STATED TASK →
Convert everything from the line containing "[Instagram] (64, 495)" down to the line containing "MrQ Casino (27, 1376)" in the records below into a Markdown table with the columns Row and Record line, one line per row, skipping blank lines. Leave the pictures out of the table.

RECORDS SUPPLIED →
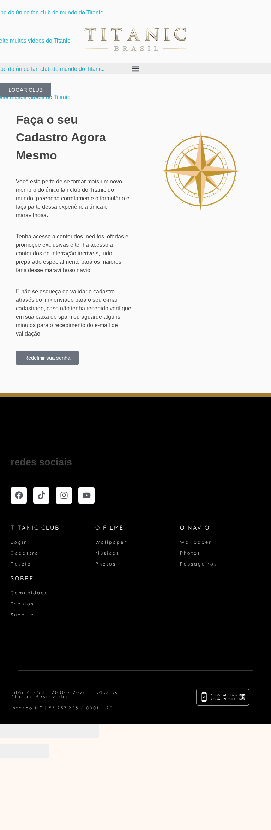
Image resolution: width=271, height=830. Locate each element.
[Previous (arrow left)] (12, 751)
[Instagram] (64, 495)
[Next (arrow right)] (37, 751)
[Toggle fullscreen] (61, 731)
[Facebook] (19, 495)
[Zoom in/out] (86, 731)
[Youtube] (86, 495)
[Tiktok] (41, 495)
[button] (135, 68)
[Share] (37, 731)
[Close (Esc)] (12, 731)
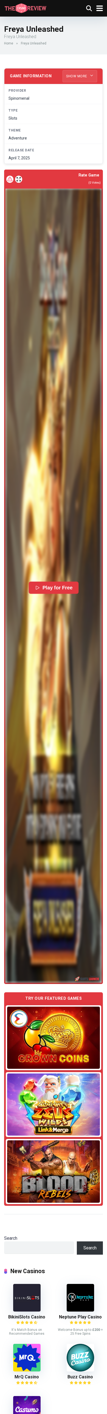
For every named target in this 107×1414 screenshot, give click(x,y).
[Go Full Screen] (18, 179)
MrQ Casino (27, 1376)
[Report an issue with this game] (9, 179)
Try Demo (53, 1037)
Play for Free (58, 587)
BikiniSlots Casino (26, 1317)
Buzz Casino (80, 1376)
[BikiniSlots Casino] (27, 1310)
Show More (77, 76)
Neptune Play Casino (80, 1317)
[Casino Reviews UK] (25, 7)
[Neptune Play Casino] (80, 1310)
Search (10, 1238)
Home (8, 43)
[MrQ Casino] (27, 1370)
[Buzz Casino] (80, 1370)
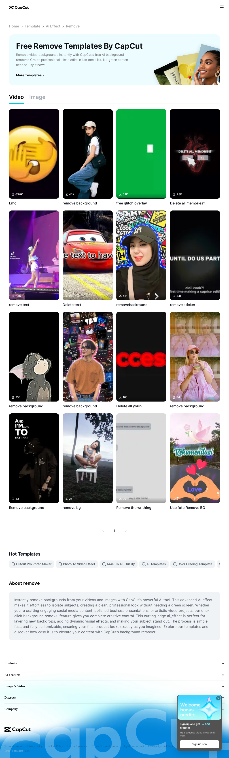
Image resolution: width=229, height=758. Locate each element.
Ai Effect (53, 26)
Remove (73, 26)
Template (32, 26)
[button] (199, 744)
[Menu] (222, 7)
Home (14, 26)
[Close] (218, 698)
==
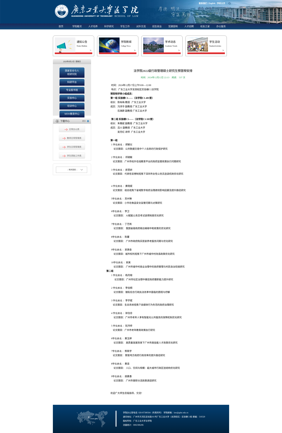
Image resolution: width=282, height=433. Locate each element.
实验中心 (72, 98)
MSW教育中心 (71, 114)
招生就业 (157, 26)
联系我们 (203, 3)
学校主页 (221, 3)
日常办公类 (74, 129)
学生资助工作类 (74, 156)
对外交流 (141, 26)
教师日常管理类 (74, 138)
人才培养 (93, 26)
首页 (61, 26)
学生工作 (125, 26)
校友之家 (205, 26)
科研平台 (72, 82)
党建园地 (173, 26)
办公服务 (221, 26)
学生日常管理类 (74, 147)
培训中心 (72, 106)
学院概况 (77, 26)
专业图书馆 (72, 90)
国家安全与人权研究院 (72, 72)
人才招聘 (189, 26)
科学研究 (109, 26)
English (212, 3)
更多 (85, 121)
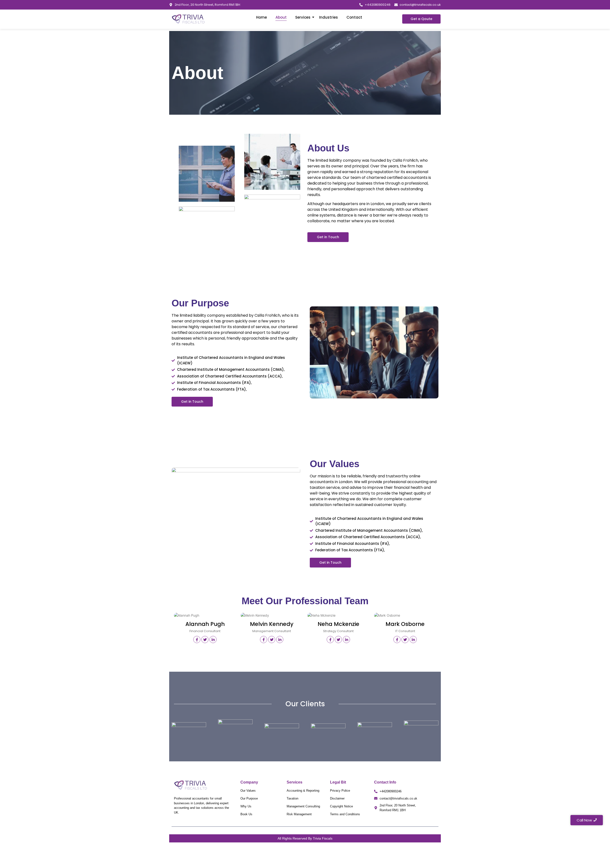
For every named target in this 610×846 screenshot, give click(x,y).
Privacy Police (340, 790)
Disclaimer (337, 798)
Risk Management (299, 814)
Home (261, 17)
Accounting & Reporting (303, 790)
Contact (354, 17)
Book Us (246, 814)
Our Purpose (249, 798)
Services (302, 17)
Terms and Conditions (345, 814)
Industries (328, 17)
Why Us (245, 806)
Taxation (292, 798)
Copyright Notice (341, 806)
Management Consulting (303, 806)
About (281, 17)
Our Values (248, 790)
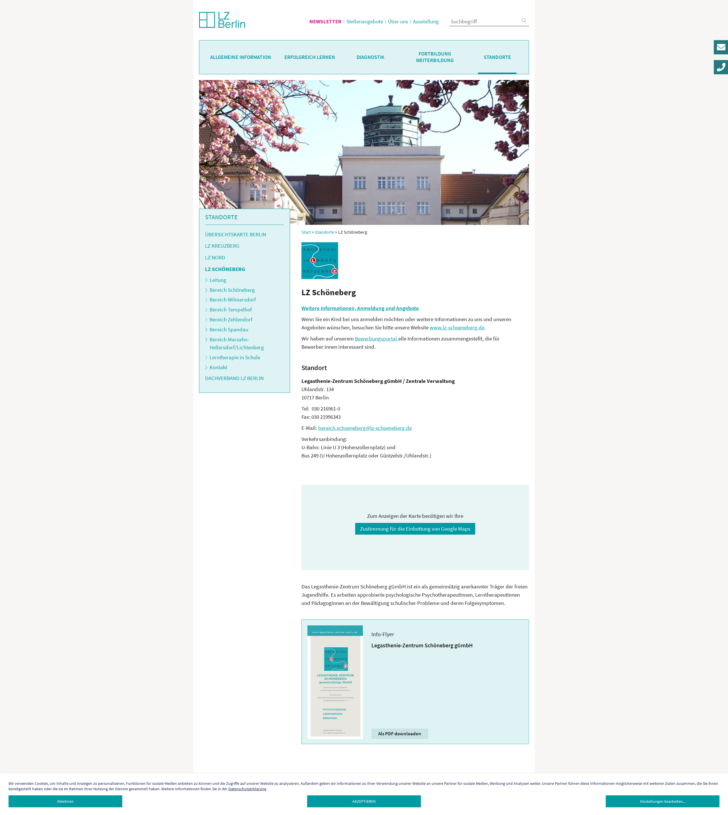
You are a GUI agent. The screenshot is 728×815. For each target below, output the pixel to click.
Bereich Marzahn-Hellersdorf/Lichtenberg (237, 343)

ANSWER TO THE TASK →
| Row | Record line |
|---|---|
| 1 | [Instagram] (64, 495) |
| 2 | [Next (arrow right)] (37, 751) |
| 3 | [Toggle fullscreen] (61, 731) |
| 4 | [Facebook] (19, 495) |
| 5 | [Zoom in/out] (86, 731) |
| 6 | [Youtube] (86, 495) |
| 7 | [Tiktok] (41, 495) |
| 8 | [button] (135, 68) |
| 9 | [Share] (37, 731) |
| 10 | [Close (Esc)] (12, 731) |
| 11 | For every named target in this 107×1414 screenshot, give click(x,y). |
| 12 | [Go Full Screen] (18, 179) |
| 13 | MrQ Casino (27, 1376) |